这是一扇普普通通、平平凡凡的窗户,它被开在在船坞靠近河面的房屋墙壁上,若是有船只驶进来,待在房内的人,第一眼便可以清晰地看到它们。
很明显这是属于一名船坞工人的窗子,也许屋子的主人在修船的同时,还兼顾着招揽生意的活务。
黎辞飘到窗户旁,打量着破破烂烂的木质窗棂,已经烂掉的窗台下挂着一把粗糙的刷子,顶端有一只风铃,污秽的痕迹遍布窗外的墙壁,有涂鸦,有便溺,阵阵腥臊的味道随着夜风扩散而出,和着空气中的煤灰味,使河边原本潮湿的空气变得呛而辣人。
黎辞瞥了眼湛蓝丝线,将目光投向窗内,与外面各种意义上的肮脏不同的是,屋子里显得很是干净且整洁,以至于掩盖了简陋的本来样貌。
看到屋内的人第一眼的感觉必然是舒服,那是一种朴素端庄到一定界限后的美。
从屋内靠近墙角的一块木板上传出的均匀呼吸声吸引了黎辞的注意,拥有黑暗视觉的他看出了那是一名男孩。
一个不大的男孩,只有十一二岁左右。
他的身体极为瘦弱,以至于骨节几乎要突出破烂的衣服,黝黑的脸上带着疲惫的倦容,即使是睡觉时,眉头也仍旧蹙起着。
仿佛将忧心的事情带到了梦中。
黎辞觉得自己可能估计错了,这样瘦小的身体也许并不止十一二岁,是严重的营养不良拖累了他的发育,他的真实年龄,可能更大。
然而这一切对黎辞来说都不重要,他的首要目的是抓住这个疑似蓝色情绪丝线主人梦境中的梦灵以用来提升自己,其他的一切都是旁枝末节。
这个男孩真实的状况如何,并不在黎辞的考虑之中。
在魂甲融合了触手和血眼之后,缺失了一大部分记忆的黎辞受二者影响,在潜移默化中变得越来越冷漠。
但那是相对于之前的他而言的,现在的黎辞,并未重视这一点。
黎辞抬起魂甲的左手臂,他正常形状的手化为触手的尖端,其上有六只眼睛睁开,将红光凝成一束,照向蓝色丝线。
“接触梦境的方式变了,”黎辞注意到了这次和刚才的不同,“是因为情绪痕迹更浓重么?”
“还是有别的什么原因?”
他再次记下一个疑问,便将注意力投到情绪痕迹触发的投影中。
如同在看一部以别人为主角的电影。
不出黎辞所料的是,情绪痕迹的主人果然是那个男孩,但又出乎他意料的是,投影的内容并非他之前窃以为的如同老搬运工那样沉重且压抑麻木的日常生活,而是一条宽阔且清澈的河流。
“河流?”
黎辞想到了身旁的这条河,但那生态极好的投影之河与这漆黑污秽的运河有着鲜明的区别,谁又会将它们联系在一起呢?
“也许它们真的是同一条河。
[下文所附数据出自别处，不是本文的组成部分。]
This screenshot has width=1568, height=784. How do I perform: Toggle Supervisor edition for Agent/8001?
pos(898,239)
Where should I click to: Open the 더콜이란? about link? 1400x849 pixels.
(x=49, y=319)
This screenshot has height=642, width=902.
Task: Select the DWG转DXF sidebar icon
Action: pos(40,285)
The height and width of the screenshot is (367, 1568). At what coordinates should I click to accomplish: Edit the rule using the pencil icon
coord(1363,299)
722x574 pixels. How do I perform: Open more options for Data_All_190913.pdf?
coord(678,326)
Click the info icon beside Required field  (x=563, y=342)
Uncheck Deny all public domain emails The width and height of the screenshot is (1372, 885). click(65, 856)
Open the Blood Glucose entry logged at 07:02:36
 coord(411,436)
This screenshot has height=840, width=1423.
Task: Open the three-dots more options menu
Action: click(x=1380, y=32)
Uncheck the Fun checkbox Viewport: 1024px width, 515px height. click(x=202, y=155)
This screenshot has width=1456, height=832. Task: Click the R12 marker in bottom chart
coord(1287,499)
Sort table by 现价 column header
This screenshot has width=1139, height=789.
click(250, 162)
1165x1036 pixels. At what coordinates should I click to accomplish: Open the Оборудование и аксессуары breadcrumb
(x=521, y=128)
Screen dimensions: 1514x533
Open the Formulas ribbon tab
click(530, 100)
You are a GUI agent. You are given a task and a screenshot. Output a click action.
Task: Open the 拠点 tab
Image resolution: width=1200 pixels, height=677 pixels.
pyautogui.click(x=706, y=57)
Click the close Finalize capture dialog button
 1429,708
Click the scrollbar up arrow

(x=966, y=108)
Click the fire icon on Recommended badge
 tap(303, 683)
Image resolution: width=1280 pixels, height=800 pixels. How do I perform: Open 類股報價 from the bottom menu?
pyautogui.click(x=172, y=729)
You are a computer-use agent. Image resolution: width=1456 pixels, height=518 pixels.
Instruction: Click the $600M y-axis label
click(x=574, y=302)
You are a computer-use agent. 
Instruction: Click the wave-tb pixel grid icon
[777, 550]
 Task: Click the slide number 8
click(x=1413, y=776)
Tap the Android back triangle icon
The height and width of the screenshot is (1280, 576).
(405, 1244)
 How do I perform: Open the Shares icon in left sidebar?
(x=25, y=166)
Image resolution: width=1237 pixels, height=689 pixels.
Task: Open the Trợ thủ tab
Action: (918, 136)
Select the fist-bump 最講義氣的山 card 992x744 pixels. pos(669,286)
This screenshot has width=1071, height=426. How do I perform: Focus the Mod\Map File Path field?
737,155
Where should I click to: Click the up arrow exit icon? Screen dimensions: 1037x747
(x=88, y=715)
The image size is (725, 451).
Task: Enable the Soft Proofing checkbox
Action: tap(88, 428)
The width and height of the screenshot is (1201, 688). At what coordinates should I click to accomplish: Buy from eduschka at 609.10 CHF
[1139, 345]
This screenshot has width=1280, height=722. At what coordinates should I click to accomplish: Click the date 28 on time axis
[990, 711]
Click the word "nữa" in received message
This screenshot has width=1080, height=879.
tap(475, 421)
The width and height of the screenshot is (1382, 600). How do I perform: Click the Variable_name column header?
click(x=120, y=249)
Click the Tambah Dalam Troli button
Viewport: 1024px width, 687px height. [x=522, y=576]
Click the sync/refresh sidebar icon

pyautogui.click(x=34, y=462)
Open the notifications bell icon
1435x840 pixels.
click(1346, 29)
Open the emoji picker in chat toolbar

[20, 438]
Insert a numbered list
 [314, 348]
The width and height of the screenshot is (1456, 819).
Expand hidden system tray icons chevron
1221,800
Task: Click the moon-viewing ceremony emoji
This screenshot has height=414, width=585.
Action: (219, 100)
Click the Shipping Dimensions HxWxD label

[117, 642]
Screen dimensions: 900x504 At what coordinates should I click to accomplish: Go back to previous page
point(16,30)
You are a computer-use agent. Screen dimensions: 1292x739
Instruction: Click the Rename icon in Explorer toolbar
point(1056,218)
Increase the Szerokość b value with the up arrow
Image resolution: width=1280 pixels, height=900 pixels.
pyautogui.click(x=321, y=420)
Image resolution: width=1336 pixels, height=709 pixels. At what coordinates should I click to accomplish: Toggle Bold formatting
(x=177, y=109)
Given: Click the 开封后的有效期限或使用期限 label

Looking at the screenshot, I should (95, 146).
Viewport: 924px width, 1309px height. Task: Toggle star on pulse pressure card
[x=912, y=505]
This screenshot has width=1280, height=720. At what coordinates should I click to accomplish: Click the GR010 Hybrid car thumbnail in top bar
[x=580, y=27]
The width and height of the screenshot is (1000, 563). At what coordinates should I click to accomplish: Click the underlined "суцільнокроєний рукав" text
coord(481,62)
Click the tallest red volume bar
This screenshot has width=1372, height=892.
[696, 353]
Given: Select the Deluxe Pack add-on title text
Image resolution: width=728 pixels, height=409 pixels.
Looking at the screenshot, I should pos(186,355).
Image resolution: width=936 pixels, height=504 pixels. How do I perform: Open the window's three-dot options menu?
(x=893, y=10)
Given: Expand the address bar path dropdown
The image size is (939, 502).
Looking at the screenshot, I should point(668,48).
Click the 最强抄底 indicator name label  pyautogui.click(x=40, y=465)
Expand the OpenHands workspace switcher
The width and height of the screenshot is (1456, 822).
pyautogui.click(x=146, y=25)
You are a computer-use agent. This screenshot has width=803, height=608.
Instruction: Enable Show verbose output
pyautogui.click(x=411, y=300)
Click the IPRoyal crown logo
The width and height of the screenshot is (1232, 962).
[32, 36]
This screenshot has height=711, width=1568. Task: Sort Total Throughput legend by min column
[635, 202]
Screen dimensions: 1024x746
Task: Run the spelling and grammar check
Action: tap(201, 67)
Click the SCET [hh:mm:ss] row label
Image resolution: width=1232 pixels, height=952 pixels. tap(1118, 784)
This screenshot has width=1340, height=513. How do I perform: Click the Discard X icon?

”
黎辞想到了河岸远处那些高耸的烟囱中冒出的黑烟,想到了耳边一直隐隐轰鸣的机器运转声,想到了空气中呛人的煤灰味。
接下来出现的一幕验证了他的猜想。
河水流动间,两个一老一幼的身影似乎从极远处走来,眨眼间便坐在了河边一块一人高的大石头上。
两人身形模糊,在河边待着,这时河水开始变黑,开始不复清澈,一只只水生生物翻着肚皮顺流而下,它们流走后,取而代之的是一艘艘冒着黑烟的汽船。
秀美的风景消失了,老人扛着足有他一人高的木箱在汽船上艰难地走着,岸边站着男孩。
画面再变,整个世界都变得污秽不堪,老人手中拿出一块黑面包,塞进男孩的手里,这是污秽的世界中唯一稍显明亮的地方。